Following a decision by the International Criminal Court (ICC) to investigate alleged Israeli war crimes in the occupied Palestinian territories last week, an Israeli ministerial team canceled a scheduled meeting to discuss annexation plans for the Jordan Valley, a strategic part of the occupied West Bank.
The meeting had been scheduled to take place last week but was called off last minute once ICC Chief Prosecutor Fatou Bensouda announced her intention on Friday to investigate Israeli human rights violations in the occupied territories, as reported by Yedioth Ahronoth newspaper on Tuesday. "Because of the prosecutor's decision in The Hague, the issue of the Jordan Valley annexation will be put on a long hold," an Israeli government source told the newspaper.
In her recommendation, Bensouda said Israel has not only failed to stop settlement building in the West Bank, the Jewish state also intended to annex some parts of the territory. Israeli sources said the ICC chief's decision would lead to a "deep freeze" of the annexation of the Jordan Valley.
Israel claims that the Jordan Valley is vital to its security and has consistently rejected the notion of relinquishing any part of it in any future settlement with the Palestinians. Amid the chaotic atmosphere of the country's third election in less than a year, Israeli Prime Minister Benjamin Netanyahu earlier this month reiterated his vow to annex Jordan Valley. Netanyahu has repeatedly promised that Jewish West Bank settlements will be "part of the state of Israel" and that none will be evacuated in any kind of agreement with the Palestinians. It was a pledge that has become central to his second election campaign of 2019, following his failure to form a ruling coalition after April's elections. He has been under global fire for his controversial pledge that involves extending Israel's sovereignty over the Jordan Valley.
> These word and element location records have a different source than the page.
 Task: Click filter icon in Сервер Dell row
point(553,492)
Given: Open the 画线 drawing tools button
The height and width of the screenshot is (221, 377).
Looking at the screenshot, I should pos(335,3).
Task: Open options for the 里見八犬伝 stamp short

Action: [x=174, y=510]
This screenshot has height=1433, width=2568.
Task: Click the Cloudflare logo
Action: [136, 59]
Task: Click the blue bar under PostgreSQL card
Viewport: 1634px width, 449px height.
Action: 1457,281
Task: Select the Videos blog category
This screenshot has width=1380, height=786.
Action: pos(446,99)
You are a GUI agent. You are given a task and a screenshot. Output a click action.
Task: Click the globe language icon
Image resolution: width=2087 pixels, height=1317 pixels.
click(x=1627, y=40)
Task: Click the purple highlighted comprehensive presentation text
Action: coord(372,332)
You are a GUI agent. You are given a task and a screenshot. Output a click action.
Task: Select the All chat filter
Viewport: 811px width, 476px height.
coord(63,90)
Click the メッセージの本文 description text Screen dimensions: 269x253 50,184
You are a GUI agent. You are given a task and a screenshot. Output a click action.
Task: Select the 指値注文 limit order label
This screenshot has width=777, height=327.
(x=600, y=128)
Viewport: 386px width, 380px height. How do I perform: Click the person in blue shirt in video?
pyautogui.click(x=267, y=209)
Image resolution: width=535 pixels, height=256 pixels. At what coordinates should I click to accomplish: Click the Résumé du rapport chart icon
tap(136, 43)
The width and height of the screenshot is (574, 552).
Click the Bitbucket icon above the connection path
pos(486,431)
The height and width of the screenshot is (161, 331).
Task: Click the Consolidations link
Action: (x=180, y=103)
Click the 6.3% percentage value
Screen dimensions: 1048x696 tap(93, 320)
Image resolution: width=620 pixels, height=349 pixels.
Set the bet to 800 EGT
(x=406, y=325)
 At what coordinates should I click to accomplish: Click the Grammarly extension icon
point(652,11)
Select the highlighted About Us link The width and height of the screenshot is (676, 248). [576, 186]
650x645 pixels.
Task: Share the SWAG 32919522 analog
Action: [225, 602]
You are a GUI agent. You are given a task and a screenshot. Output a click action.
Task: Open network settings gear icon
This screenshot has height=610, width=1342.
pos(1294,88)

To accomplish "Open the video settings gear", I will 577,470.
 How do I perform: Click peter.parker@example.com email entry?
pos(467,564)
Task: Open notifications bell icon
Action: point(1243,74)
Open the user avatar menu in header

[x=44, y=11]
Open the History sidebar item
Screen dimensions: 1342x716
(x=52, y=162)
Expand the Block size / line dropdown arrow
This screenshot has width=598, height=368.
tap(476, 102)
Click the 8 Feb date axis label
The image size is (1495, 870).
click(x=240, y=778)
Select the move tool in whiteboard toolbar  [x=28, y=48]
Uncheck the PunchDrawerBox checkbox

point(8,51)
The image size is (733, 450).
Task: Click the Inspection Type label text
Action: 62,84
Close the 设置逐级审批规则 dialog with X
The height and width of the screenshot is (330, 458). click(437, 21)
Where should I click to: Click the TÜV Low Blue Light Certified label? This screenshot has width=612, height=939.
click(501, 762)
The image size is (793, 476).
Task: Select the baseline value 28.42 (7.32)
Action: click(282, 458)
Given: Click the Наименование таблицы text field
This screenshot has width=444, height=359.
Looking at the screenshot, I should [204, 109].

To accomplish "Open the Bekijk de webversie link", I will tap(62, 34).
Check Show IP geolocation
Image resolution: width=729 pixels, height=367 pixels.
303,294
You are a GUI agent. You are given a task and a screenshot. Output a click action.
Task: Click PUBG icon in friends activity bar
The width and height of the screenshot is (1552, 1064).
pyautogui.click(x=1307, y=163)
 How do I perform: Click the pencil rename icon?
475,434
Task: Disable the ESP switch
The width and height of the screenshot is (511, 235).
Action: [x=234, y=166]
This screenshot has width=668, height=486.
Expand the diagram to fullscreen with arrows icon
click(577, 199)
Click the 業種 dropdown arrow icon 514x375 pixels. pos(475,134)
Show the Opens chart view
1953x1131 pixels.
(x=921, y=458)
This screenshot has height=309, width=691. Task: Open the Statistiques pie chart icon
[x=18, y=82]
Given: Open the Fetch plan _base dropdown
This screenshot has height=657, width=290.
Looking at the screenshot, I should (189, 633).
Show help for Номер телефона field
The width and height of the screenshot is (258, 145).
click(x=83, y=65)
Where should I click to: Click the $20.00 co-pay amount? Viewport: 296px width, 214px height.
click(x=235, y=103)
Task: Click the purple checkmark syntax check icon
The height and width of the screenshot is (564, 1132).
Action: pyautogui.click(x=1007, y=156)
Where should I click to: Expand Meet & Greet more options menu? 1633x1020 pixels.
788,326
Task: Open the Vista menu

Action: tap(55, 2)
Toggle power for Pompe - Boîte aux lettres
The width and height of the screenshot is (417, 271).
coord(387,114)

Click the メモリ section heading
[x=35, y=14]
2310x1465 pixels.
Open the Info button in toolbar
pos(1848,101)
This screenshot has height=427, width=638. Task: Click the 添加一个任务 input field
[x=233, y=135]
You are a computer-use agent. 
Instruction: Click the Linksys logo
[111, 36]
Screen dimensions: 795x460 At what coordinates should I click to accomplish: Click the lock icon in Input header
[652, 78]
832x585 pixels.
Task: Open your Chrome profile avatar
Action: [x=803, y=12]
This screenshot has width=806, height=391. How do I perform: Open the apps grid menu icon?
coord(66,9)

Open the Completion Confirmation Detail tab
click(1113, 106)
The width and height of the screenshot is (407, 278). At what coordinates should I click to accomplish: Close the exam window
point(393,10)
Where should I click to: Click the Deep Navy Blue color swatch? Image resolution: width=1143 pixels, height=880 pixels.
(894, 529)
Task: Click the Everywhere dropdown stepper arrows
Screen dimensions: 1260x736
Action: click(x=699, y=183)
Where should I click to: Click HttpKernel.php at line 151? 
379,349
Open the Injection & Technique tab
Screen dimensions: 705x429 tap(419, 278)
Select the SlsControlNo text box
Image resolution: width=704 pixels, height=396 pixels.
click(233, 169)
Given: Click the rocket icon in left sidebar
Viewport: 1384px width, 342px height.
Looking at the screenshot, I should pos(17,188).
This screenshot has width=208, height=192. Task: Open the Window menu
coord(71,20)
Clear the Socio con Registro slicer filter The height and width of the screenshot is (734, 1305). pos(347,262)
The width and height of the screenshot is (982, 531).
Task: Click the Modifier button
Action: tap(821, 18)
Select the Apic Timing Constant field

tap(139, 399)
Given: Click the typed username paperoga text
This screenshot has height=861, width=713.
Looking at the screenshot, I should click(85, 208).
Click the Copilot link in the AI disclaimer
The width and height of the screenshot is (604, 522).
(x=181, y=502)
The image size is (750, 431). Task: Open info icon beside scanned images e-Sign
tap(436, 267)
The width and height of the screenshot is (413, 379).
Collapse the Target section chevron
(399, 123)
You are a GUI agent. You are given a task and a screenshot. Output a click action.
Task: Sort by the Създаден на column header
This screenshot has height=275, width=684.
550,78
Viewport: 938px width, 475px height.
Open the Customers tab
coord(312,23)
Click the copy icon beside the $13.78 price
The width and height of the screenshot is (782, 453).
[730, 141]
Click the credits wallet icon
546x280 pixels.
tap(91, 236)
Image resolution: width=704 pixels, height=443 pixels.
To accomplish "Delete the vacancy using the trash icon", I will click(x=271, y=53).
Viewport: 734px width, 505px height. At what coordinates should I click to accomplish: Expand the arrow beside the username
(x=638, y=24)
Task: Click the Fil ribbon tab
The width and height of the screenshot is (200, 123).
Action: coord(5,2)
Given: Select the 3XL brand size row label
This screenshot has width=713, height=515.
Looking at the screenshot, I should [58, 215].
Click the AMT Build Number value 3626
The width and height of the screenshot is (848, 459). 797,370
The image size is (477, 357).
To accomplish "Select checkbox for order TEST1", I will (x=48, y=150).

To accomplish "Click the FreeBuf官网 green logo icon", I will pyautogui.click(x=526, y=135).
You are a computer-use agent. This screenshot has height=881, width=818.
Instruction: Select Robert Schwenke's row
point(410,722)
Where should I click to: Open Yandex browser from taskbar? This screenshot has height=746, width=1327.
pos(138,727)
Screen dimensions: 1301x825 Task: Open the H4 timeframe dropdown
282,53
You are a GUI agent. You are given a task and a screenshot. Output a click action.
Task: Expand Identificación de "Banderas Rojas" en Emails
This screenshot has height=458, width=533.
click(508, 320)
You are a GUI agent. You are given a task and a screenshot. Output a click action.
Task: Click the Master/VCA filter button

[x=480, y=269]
The ICC launched a preliminary probe in 2015 into allegations of war crimes and crimes against humanity in Israel and the Palestinian territories. The nearly five-year preliminary investigation has looked at the 2014 Gaza war which left 2,251 dead on the Palestinian side, the majority civilians, and 74 on the Israeli side, most of them soldiers.
It has also looked at violence near the Israel-Gaza border in 2018. Earlier this month, the ICC prosecutor refused to press charges over a deadly 2010 Israeli raid on a flotilla bringing aid to Gaza, and urged that probe to be shut. Nine Turkish activists aboard the Mavi Marmara aid vessel, part of a flotilla traveling to the Gaza Strip to deliver humanitarian aid, were killed on May 31, 2010, when Israeli troops stormed the vessel at sea before it reached the Palestinian territories. A 10th victim succumbed to his wounds in 2014 after being in a coma for years.